[[ Excerpted data, beginning ]]

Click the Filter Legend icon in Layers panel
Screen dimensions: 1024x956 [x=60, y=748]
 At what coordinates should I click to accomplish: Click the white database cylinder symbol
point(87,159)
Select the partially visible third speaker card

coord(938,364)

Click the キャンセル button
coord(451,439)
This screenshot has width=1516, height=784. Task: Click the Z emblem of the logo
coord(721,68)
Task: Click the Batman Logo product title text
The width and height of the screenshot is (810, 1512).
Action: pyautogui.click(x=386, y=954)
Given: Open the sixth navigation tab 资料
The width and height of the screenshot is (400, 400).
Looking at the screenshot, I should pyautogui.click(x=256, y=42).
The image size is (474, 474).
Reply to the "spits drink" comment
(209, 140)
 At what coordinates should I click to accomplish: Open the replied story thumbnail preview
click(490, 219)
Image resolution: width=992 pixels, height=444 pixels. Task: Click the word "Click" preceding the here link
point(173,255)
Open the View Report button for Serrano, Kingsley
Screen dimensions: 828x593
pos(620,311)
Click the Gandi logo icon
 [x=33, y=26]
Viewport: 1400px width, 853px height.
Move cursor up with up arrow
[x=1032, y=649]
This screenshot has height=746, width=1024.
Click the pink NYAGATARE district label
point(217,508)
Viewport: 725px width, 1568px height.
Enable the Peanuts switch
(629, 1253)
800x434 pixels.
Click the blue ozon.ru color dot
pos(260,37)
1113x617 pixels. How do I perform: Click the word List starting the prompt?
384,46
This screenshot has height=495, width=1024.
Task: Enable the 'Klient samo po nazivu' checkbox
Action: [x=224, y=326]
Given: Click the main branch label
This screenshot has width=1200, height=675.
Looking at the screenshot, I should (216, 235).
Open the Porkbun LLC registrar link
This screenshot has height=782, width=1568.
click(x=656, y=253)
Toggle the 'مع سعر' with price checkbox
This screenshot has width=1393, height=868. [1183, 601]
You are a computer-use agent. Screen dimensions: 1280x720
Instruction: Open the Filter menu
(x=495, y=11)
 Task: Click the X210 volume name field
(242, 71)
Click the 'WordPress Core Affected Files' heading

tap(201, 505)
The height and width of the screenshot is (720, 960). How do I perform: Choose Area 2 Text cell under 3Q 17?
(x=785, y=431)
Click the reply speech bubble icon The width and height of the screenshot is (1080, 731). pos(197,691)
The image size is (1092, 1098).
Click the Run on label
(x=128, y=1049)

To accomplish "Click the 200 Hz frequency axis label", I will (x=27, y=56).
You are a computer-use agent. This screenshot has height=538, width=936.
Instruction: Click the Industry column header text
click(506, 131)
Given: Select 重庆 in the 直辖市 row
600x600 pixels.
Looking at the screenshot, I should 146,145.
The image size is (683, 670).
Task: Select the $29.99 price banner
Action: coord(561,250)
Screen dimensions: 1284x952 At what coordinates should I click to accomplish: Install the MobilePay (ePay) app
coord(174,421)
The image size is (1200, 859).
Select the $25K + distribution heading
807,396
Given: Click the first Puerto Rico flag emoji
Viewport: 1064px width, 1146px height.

[[ Excerpted data, end ]]

> _What the exercise asks_
Nothing in the data above may be skipped; repeat it all exactly.

> _Result for this task_
Click the Filter Legend icon in Layers panel
Screen dimensions: 1024x956 [x=60, y=748]
 At what coordinates should I click to accomplish: Click the white database cylinder symbol
point(87,159)
Select the partially visible third speaker card

coord(938,364)

Click the キャンセル button
coord(451,439)
This screenshot has width=1516, height=784. Task: Click the Z emblem of the logo
coord(721,68)
Task: Click the Batman Logo product title text
The width and height of the screenshot is (810, 1512).
Action: pyautogui.click(x=386, y=954)
Given: Open the sixth navigation tab 资料
The width and height of the screenshot is (400, 400).
Looking at the screenshot, I should pyautogui.click(x=256, y=42).
The image size is (474, 474).
Reply to the "spits drink" comment
(209, 140)
 At what coordinates should I click to accomplish: Open the replied story thumbnail preview
click(490, 219)
Image resolution: width=992 pixels, height=444 pixels. Task: Click the word "Click" preceding the here link
point(173,255)
Open the View Report button for Serrano, Kingsley
Screen dimensions: 828x593
pos(620,311)
Click the Gandi logo icon
 [x=33, y=26]
Viewport: 1400px width, 853px height.
Move cursor up with up arrow
[x=1032, y=649]
This screenshot has height=746, width=1024.
Click the pink NYAGATARE district label
point(217,508)
Viewport: 725px width, 1568px height.
Enable the Peanuts switch
(629, 1253)
800x434 pixels.
Click the blue ozon.ru color dot
pos(260,37)
1113x617 pixels. How do I perform: Click the word List starting the prompt?
384,46
This screenshot has height=495, width=1024.
Task: Enable the 'Klient samo po nazivu' checkbox
Action: [x=224, y=326]
Given: Click the main branch label
This screenshot has width=1200, height=675.
Looking at the screenshot, I should (216, 235).
Open the Porkbun LLC registrar link
This screenshot has height=782, width=1568.
click(x=656, y=253)
Toggle the 'مع سعر' with price checkbox
This screenshot has width=1393, height=868. [1183, 601]
You are a computer-use agent. Screen dimensions: 1280x720
Instruction: Open the Filter menu
(x=495, y=11)
 Task: Click the X210 volume name field
(242, 71)
Click the 'WordPress Core Affected Files' heading

tap(201, 505)
The height and width of the screenshot is (720, 960). How do I perform: Choose Area 2 Text cell under 3Q 17?
(x=785, y=431)
Click the reply speech bubble icon The width and height of the screenshot is (1080, 731). pos(197,691)
The image size is (1092, 1098).
Click the Run on label
(x=128, y=1049)

To accomplish "Click the 200 Hz frequency axis label", I will (x=27, y=56).
You are a computer-use agent. This screenshot has height=538, width=936.
Instruction: Click the Industry column header text
click(506, 131)
Given: Select 重庆 in the 直辖市 row
600x600 pixels.
Looking at the screenshot, I should 146,145.
The image size is (683, 670).
Task: Select the $29.99 price banner
Action: coord(561,250)
Screen dimensions: 1284x952 At what coordinates should I click to accomplish: Install the MobilePay (ePay) app
coord(174,421)
The image size is (1200, 859).
Select the $25K + distribution heading
807,396
Given: Click the first Puerto Rico flag emoji
Viewport: 1064px width, 1146px height.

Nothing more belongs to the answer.